**STATED EXERCISE**: Update the lines from the line with "Given: Click the paragraph" to the line with "Action: pos(492,223)" by replacing "megaphone" with "bullhorn", and leave everything else unchanged.

Interface element records

· · · · · · ·

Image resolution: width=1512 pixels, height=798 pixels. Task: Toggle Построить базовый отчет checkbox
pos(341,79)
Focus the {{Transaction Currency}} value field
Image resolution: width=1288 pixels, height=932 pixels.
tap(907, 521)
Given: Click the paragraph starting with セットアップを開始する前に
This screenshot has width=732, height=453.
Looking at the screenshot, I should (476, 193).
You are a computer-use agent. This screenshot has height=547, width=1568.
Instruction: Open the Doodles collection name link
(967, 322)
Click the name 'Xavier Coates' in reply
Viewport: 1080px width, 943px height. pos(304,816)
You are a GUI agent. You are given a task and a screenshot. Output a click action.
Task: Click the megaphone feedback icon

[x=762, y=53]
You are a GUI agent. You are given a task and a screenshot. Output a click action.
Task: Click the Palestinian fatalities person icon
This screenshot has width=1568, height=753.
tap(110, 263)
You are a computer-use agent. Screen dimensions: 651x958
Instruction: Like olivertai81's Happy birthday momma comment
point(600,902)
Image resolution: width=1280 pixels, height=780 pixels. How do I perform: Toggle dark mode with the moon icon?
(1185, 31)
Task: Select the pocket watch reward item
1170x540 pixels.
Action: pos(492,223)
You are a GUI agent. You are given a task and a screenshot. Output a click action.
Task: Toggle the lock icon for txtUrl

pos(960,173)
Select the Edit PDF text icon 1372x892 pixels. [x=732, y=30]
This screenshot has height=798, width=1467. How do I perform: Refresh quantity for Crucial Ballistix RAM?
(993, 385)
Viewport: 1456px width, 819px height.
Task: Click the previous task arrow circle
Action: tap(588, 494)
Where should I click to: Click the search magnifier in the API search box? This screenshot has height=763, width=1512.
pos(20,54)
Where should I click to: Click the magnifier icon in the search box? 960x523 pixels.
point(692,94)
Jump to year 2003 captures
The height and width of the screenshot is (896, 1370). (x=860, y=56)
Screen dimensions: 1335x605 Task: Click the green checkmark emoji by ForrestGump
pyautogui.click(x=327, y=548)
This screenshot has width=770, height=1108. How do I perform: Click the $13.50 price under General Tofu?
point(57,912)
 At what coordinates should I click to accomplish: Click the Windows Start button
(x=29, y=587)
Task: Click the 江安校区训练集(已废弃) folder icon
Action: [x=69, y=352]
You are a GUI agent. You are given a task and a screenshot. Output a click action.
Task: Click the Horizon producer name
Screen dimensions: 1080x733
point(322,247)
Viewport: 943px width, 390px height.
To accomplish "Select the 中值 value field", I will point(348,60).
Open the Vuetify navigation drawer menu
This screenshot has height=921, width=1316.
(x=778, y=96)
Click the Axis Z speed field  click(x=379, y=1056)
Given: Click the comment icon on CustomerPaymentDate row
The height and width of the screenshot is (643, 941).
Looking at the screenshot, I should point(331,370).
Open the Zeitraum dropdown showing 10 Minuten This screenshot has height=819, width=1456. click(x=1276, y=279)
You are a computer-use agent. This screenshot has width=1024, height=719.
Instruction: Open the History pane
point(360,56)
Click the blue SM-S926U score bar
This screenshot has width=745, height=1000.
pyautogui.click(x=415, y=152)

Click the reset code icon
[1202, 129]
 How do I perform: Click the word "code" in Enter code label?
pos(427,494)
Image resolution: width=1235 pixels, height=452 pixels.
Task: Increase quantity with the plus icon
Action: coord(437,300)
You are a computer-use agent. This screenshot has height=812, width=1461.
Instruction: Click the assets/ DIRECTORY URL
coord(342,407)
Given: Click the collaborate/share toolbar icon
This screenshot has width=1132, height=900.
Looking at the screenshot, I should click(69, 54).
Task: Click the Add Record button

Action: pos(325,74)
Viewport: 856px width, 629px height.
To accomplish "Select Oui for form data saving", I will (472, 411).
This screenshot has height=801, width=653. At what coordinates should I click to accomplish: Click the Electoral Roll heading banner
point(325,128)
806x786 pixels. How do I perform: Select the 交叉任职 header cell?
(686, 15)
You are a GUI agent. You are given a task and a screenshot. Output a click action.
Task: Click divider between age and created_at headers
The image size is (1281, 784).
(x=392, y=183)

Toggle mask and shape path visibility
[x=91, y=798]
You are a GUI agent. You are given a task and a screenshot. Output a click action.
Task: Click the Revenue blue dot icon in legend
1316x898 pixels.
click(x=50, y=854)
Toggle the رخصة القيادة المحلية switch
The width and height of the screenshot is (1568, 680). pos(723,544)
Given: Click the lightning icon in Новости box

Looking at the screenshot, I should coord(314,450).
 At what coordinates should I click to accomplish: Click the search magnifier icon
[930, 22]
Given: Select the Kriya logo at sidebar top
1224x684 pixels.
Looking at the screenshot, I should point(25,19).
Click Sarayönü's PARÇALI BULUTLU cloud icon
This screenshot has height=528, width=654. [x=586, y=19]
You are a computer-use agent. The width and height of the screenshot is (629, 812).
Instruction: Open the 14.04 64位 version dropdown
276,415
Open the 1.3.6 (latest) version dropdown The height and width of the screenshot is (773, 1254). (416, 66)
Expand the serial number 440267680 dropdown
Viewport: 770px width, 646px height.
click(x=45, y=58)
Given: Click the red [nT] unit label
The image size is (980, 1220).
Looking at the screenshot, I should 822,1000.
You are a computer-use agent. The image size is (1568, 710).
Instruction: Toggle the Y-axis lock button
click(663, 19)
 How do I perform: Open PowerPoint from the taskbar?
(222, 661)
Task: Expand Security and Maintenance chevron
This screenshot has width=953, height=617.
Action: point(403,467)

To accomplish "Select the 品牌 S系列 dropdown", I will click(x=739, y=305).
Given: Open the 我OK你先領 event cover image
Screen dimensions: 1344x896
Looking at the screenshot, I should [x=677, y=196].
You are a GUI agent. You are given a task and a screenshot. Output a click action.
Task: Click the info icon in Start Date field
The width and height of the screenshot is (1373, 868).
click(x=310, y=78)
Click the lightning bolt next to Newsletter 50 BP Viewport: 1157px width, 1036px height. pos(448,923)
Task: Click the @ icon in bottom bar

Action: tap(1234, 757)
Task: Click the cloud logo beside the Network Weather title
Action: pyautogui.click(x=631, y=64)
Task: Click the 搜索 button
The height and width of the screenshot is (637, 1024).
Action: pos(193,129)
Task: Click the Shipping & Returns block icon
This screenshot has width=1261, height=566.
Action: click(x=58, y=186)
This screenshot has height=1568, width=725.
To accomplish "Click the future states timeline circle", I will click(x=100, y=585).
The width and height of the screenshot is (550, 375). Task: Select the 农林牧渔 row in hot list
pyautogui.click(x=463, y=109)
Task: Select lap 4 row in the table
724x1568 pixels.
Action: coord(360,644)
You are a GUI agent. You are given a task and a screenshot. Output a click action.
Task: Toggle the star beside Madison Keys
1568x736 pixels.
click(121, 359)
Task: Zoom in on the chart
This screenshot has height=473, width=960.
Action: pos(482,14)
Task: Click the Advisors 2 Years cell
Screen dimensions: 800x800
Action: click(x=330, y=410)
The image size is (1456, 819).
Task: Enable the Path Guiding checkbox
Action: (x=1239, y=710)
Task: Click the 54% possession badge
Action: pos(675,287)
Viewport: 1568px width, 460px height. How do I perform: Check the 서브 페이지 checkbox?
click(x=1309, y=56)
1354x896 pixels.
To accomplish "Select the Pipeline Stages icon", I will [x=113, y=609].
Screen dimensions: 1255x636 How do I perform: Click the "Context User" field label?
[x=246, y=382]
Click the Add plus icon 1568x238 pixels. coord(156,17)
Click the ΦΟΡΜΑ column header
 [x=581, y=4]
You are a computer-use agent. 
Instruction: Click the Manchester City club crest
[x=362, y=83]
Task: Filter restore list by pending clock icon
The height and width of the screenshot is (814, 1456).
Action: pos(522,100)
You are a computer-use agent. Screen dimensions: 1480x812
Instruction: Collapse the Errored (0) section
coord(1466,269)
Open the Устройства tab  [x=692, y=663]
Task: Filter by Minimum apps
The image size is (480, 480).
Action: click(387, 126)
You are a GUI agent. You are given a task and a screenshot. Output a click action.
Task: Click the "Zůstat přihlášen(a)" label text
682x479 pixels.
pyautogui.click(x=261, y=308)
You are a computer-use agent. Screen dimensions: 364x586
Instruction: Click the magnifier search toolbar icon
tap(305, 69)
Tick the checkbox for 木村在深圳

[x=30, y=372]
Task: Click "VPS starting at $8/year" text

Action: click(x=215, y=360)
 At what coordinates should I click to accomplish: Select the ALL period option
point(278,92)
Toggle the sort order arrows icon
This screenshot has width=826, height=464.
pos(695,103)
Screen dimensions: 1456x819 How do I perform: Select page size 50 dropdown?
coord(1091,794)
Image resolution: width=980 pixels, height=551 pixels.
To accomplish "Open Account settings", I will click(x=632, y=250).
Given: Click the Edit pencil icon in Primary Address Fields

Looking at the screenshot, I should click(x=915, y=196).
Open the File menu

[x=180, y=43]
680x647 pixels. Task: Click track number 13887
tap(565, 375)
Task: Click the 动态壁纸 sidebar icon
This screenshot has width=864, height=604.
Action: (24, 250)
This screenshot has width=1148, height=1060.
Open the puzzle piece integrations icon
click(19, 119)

· · · · · · ·

**THE ANSWER**:
Given: Click the paragraph starting with セットアップを開始する前に
This screenshot has width=732, height=453.
Looking at the screenshot, I should (476, 193).
You are a computer-use agent. This screenshot has height=547, width=1568.
Instruction: Open the Doodles collection name link
(967, 322)
Click the name 'Xavier Coates' in reply
Viewport: 1080px width, 943px height. pos(304,816)
You are a GUI agent. You are given a task and a screenshot. Output a click action.
Task: Click the bullhorn feedback icon

[x=762, y=53]
You are a GUI agent. You are given a task and a screenshot. Output a click action.
Task: Click the Palestinian fatalities person icon
This screenshot has width=1568, height=753.
tap(110, 263)
You are a computer-use agent. Screen dimensions: 651x958
Instruction: Like olivertai81's Happy birthday momma comment
point(600,902)
Image resolution: width=1280 pixels, height=780 pixels. How do I perform: Toggle dark mode with the moon icon?
(1185, 31)
Task: Select the pocket watch reward item
1170x540 pixels.
Action: pos(492,223)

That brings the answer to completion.